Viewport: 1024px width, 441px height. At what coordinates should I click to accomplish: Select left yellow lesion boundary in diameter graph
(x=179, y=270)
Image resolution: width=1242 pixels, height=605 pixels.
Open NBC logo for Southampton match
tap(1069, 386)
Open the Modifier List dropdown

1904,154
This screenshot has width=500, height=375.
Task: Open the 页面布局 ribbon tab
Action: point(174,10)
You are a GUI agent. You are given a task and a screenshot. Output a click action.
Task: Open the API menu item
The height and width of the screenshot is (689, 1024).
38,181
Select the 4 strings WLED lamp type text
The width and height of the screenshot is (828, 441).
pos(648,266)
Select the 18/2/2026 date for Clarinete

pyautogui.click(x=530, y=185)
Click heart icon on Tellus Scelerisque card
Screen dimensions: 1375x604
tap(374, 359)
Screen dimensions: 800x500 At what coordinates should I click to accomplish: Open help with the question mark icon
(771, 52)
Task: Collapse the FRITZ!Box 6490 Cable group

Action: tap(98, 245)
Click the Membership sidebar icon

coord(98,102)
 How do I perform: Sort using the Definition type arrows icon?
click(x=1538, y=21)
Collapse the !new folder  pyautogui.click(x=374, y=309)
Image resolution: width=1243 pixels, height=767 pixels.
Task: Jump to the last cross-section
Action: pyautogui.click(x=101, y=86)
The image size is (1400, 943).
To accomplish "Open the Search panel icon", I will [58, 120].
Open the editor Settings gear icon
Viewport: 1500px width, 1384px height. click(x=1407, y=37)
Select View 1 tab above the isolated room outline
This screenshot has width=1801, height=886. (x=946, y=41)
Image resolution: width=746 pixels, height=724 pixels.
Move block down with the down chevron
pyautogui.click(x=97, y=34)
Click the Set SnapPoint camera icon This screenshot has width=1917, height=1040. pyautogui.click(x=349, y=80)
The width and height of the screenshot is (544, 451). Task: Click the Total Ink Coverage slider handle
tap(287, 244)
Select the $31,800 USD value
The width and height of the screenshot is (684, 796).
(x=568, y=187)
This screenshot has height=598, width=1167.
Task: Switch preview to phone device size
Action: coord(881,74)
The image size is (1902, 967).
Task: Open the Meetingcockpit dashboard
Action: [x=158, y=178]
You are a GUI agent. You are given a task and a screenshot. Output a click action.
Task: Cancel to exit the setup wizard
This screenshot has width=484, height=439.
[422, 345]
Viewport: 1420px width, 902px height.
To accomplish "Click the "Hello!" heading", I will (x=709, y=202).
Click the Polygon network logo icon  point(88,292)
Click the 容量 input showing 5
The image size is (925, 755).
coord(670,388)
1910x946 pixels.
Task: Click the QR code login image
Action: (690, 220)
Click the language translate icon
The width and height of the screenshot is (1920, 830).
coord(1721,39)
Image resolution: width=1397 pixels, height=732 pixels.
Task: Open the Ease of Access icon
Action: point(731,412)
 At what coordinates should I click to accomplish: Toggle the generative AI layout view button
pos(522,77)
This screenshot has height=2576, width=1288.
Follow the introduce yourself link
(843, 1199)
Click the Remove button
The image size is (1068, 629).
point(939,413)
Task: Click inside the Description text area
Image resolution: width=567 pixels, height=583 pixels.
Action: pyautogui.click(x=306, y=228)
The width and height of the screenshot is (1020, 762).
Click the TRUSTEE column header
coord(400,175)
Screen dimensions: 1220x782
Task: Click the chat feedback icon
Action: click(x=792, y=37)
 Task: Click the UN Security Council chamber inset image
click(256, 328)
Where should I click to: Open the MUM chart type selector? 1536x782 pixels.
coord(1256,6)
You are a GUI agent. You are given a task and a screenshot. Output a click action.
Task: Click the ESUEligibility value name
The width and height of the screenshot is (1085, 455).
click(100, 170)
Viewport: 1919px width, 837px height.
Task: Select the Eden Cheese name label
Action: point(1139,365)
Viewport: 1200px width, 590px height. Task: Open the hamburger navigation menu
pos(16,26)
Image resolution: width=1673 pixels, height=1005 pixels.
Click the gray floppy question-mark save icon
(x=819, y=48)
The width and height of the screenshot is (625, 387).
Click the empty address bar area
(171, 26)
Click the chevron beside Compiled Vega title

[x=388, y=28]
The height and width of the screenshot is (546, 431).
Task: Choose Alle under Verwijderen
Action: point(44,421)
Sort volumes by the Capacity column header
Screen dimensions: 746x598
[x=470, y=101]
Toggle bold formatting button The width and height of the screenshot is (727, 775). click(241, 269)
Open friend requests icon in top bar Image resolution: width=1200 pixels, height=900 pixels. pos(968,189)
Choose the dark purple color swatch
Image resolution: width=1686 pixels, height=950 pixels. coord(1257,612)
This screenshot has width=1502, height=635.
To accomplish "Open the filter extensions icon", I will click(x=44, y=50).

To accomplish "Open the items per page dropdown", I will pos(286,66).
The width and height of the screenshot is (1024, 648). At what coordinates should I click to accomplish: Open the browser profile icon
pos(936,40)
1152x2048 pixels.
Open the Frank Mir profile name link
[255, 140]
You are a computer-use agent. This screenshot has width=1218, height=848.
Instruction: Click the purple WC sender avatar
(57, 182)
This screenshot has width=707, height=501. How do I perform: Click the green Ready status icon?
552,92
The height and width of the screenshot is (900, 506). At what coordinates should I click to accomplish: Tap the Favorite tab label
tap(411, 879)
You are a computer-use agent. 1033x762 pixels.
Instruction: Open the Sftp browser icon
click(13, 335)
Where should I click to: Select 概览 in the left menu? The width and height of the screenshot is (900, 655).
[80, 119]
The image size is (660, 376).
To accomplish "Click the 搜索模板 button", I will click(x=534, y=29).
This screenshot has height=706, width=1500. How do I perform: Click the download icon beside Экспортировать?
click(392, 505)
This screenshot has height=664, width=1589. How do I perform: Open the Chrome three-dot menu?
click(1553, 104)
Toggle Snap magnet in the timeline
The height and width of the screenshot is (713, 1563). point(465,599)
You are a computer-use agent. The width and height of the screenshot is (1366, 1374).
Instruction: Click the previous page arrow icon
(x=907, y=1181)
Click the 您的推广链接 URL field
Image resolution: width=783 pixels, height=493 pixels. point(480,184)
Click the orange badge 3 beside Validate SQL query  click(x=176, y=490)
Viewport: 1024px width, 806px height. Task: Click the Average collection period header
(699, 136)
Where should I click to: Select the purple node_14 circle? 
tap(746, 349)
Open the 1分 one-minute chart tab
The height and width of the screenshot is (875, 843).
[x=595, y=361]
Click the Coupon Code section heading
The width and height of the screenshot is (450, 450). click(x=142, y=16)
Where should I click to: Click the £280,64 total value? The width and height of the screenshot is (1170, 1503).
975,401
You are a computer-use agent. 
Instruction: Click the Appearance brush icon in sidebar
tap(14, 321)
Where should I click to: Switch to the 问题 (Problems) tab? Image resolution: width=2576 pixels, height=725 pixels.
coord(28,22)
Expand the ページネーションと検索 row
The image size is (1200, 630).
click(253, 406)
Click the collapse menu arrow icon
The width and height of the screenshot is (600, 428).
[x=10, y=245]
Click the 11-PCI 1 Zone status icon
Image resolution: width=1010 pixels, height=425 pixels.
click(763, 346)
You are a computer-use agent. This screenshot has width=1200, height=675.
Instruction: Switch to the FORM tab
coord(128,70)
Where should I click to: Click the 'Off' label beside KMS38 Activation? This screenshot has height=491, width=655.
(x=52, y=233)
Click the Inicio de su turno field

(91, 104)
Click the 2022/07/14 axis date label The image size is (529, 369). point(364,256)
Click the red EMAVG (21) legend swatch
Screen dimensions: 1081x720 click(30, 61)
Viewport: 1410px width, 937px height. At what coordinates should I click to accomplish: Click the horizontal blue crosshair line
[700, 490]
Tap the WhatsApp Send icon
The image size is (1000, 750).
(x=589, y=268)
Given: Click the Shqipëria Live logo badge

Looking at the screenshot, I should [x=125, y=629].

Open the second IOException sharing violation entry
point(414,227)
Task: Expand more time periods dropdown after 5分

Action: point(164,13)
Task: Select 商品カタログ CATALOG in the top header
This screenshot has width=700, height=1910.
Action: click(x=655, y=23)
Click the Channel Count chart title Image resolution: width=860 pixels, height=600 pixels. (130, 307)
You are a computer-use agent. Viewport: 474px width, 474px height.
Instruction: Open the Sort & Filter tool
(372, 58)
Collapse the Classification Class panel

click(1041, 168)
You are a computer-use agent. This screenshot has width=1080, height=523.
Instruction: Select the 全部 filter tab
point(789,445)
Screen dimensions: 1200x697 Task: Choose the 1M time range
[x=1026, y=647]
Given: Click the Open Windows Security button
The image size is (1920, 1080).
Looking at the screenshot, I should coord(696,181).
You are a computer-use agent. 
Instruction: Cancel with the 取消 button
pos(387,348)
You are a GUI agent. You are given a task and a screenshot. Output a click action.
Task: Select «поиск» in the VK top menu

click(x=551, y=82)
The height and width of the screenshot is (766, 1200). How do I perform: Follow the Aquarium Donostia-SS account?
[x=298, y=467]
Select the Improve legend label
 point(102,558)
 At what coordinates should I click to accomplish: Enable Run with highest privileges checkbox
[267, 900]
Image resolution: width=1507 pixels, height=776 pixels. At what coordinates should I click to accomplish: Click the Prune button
== == ==
- [Work instructions]:
The expected answer is a copy of each line in the listing above that contains "text".

- [Response for this exercise]:
Select the 4 strings WLED lamp type text
Task: Click inside the Description text area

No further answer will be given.